▶ [EXERCISE PROMPT]: Render the stretch of lines below from the one containing "What do you see at coordinates (187, 57)" through the one containing "Looking at the image, I should click on (622, 187)." as a JSON list of strings, one string per line, skipping blank lines.

Lines from a data collection:

---

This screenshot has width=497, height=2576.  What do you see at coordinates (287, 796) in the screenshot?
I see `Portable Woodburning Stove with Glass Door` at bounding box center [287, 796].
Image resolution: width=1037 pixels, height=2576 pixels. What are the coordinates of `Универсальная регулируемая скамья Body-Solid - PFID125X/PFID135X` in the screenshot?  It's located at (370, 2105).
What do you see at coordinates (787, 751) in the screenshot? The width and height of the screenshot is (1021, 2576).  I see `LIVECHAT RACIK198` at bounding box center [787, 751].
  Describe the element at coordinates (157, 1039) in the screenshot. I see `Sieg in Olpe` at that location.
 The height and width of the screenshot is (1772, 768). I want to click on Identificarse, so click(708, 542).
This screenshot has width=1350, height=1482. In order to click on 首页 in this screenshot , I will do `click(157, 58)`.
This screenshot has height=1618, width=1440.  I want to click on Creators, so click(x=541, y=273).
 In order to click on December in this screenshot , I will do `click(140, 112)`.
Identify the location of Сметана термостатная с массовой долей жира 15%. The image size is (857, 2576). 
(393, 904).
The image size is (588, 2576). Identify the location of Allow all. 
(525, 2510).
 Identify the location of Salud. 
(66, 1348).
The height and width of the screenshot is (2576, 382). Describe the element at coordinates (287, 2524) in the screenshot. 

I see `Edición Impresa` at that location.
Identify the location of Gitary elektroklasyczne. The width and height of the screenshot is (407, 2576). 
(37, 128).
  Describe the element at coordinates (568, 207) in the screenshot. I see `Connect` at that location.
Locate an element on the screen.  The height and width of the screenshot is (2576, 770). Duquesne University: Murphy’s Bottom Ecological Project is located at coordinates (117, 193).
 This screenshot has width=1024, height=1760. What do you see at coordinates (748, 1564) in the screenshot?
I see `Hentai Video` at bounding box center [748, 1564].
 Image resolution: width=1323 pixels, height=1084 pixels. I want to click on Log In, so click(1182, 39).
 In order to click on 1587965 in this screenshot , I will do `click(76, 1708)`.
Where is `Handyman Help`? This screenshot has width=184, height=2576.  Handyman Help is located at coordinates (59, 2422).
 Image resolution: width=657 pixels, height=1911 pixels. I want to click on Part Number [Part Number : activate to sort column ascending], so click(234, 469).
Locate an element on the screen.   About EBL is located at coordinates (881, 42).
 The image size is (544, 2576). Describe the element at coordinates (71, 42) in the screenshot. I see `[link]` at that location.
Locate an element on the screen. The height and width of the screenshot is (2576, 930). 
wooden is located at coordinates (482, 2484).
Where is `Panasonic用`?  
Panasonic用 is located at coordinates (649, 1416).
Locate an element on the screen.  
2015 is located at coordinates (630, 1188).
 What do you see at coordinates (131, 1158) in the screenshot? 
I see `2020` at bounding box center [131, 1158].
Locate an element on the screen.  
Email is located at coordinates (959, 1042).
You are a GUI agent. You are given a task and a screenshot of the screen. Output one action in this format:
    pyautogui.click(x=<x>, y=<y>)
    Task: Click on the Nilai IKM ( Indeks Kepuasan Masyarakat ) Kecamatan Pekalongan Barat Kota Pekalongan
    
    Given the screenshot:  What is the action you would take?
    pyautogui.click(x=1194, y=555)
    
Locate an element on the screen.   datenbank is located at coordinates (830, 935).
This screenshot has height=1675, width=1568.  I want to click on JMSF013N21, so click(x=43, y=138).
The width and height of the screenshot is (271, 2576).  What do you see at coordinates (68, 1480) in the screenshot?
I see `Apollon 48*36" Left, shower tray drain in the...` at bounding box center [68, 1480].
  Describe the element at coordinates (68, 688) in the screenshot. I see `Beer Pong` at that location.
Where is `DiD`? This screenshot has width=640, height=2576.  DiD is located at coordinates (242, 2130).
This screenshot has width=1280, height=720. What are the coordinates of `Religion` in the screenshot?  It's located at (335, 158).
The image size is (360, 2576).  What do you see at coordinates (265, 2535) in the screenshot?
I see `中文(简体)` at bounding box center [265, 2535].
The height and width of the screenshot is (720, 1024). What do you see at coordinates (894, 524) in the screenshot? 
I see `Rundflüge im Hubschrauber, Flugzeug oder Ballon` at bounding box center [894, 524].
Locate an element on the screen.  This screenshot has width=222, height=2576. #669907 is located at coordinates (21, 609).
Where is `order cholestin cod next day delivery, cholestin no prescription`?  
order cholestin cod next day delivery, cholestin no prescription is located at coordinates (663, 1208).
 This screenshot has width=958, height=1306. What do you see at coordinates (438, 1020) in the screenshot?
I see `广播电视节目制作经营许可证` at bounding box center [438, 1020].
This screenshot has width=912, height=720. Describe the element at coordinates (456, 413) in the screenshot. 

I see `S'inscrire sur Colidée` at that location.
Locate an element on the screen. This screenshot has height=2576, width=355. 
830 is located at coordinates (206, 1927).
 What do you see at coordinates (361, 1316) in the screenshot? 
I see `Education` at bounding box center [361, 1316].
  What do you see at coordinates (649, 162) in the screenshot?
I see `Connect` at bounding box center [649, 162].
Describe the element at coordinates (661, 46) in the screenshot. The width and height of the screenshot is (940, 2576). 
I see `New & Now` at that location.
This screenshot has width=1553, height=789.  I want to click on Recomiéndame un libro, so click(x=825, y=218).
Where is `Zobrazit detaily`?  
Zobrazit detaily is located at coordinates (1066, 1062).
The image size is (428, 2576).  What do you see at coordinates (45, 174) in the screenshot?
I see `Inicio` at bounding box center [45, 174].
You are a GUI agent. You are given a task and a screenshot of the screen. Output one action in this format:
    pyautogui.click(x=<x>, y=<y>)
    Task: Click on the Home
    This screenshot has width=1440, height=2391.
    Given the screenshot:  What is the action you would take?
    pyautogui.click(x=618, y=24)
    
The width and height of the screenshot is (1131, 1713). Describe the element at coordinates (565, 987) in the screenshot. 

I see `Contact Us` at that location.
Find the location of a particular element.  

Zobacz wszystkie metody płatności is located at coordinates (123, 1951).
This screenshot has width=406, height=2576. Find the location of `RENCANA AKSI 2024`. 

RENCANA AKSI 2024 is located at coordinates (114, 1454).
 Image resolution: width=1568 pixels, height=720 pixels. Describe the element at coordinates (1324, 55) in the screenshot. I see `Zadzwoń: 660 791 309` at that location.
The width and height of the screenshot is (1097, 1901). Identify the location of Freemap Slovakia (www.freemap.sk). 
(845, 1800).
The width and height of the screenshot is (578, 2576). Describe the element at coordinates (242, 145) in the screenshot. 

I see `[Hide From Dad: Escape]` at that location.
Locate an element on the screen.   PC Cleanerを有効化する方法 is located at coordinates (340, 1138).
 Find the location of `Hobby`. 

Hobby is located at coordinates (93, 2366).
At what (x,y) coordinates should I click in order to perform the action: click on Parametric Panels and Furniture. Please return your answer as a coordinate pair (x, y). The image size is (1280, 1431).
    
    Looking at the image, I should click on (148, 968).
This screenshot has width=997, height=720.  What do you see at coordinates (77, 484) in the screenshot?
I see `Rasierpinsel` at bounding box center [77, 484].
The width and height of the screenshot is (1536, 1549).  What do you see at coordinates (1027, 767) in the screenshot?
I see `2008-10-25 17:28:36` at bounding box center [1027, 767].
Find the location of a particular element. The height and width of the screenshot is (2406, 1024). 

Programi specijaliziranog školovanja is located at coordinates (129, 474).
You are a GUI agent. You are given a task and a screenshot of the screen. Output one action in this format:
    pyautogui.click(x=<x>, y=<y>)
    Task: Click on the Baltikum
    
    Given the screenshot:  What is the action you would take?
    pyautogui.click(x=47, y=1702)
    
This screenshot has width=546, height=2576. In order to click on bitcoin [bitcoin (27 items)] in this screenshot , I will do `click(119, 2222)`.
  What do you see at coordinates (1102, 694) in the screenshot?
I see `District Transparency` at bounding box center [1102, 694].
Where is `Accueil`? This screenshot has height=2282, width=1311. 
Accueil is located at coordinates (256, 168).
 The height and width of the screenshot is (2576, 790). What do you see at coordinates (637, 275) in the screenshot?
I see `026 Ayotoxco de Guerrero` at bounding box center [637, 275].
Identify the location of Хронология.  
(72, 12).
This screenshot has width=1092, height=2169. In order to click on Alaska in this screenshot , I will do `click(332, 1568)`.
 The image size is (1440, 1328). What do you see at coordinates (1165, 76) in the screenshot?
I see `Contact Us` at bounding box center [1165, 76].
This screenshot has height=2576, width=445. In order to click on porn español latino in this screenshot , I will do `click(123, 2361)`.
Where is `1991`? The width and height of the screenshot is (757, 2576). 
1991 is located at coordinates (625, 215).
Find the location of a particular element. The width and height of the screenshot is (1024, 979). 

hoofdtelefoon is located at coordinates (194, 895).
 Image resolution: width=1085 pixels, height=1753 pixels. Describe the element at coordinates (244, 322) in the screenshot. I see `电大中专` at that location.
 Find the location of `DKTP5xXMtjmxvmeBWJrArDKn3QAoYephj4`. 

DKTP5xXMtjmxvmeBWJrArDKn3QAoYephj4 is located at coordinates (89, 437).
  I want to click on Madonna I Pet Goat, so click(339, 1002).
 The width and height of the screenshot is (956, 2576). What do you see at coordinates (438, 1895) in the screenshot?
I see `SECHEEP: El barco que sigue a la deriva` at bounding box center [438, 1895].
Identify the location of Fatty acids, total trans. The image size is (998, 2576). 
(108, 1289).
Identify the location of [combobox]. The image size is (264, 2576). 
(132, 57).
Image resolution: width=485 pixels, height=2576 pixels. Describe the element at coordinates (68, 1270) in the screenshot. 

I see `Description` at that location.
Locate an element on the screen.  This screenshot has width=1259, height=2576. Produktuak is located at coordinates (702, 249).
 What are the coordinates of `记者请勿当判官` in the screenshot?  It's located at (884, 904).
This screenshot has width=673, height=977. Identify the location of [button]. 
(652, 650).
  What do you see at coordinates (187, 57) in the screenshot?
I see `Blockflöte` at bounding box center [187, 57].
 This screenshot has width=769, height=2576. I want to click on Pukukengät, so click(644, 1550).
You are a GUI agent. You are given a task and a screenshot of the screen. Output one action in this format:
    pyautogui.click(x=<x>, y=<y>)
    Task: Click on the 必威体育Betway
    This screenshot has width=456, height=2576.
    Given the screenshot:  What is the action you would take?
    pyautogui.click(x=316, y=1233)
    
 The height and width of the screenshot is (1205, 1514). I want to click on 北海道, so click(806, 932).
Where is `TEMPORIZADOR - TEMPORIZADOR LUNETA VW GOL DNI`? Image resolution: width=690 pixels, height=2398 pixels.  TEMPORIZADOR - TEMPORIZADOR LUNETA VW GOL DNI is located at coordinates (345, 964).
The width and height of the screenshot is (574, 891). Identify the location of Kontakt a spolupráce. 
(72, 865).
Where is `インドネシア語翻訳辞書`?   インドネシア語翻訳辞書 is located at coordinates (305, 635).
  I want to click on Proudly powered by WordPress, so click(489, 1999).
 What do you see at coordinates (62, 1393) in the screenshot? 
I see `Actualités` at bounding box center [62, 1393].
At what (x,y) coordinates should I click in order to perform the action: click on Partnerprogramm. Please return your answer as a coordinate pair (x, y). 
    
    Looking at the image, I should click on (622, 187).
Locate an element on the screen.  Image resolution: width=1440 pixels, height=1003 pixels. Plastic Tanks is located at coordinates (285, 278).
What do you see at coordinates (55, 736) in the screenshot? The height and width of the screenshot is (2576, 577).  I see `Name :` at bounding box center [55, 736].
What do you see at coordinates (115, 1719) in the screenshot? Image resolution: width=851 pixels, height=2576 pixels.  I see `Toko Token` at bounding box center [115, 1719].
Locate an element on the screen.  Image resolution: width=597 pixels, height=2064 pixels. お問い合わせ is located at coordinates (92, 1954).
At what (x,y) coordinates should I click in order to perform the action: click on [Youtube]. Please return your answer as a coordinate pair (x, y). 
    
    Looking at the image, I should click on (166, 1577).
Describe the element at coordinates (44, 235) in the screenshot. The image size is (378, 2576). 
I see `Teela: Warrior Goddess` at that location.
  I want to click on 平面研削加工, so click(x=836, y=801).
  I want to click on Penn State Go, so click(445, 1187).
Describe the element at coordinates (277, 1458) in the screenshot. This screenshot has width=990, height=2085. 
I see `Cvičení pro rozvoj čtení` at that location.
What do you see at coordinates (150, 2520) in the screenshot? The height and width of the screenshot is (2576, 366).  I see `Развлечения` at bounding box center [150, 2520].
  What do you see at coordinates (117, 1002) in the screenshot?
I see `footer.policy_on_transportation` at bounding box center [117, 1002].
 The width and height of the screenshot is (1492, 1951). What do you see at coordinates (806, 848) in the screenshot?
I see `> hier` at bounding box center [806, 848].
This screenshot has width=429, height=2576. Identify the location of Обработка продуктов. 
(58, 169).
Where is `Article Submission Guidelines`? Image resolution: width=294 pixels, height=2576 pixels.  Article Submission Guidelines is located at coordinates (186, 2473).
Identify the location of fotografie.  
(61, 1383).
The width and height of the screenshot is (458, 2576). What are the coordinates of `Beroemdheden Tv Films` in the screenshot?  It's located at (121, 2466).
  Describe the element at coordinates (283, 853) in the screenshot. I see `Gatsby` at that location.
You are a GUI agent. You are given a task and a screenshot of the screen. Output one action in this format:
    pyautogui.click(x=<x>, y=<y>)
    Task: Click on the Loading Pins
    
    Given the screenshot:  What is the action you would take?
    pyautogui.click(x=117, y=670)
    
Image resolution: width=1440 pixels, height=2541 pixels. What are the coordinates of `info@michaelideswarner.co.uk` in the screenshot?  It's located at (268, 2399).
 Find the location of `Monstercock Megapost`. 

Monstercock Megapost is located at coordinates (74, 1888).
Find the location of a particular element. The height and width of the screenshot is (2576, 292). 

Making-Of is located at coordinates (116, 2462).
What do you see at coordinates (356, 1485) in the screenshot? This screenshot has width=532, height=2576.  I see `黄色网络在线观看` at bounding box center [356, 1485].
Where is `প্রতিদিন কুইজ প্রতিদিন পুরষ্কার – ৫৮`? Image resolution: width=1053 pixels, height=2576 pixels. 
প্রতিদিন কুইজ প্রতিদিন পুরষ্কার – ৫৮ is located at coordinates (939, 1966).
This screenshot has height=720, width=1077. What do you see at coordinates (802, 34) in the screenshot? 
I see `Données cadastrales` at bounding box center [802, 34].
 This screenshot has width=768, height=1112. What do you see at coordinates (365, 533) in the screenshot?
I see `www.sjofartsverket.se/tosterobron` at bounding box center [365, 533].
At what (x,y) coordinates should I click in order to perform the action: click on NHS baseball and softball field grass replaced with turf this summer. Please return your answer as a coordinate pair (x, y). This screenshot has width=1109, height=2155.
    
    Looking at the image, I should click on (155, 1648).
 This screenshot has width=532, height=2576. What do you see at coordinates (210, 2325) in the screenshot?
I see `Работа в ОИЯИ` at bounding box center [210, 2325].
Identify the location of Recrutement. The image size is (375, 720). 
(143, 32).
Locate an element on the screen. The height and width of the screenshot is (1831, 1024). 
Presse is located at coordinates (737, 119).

---

▶ [ANSWER IN FULL]:
[
  "  What do you see at coordinates (187, 57) in the screenshot?",
  "I see `Blockflöte` at bounding box center [187, 57].",
  " This screenshot has width=769, height=2576. I want to click on Pukukengät, so click(644, 1550).",
  "You are a GUI agent. You are given a task and a screenshot of the screen. Output one action in this format:",
  "    pyautogui.click(x=<x>, y=<y>)",
  "    Task: Click on the 必威体育Betway",
  "    This screenshot has width=456, height=2576.",
  "    Given the screenshot:  What is the action you would take?",
  "    pyautogui.click(x=316, y=1233)",
  " The height and width of the screenshot is (1205, 1514). I want to click on 北海道, so click(806, 932).",
  "Where is `TEMPORIZADOR - TEMPORIZADOR LUNETA VW GOL DNI`? Image resolution: width=690 pixels, height=2398 pixels.  TEMPORIZADOR - TEMPORIZADOR LUNETA VW GOL DNI is located at coordinates (345, 964).",
  "The width and height of the screenshot is (574, 891). Identify the location of Kontakt a spolupráce. ",
  "(72, 865).",
  "Where is `インドネシア語翻訳辞書`?   インドネシア語翻訳辞書 is located at coordinates (305, 635).",
  "  I want to click on Proudly powered by WordPress, so click(489, 1999).",
  " What do you see at coordinates (62, 1393) in the screenshot? ",
  "I see `Actualités` at bounding box center [62, 1393].",
  "At what (x,y) coordinates should I click in order to perform the action: click on Partnerprogramm. Please return your answer as a coordinate pair (x, y). ",
  "    Looking at the image, I should click on (622, 187)."
]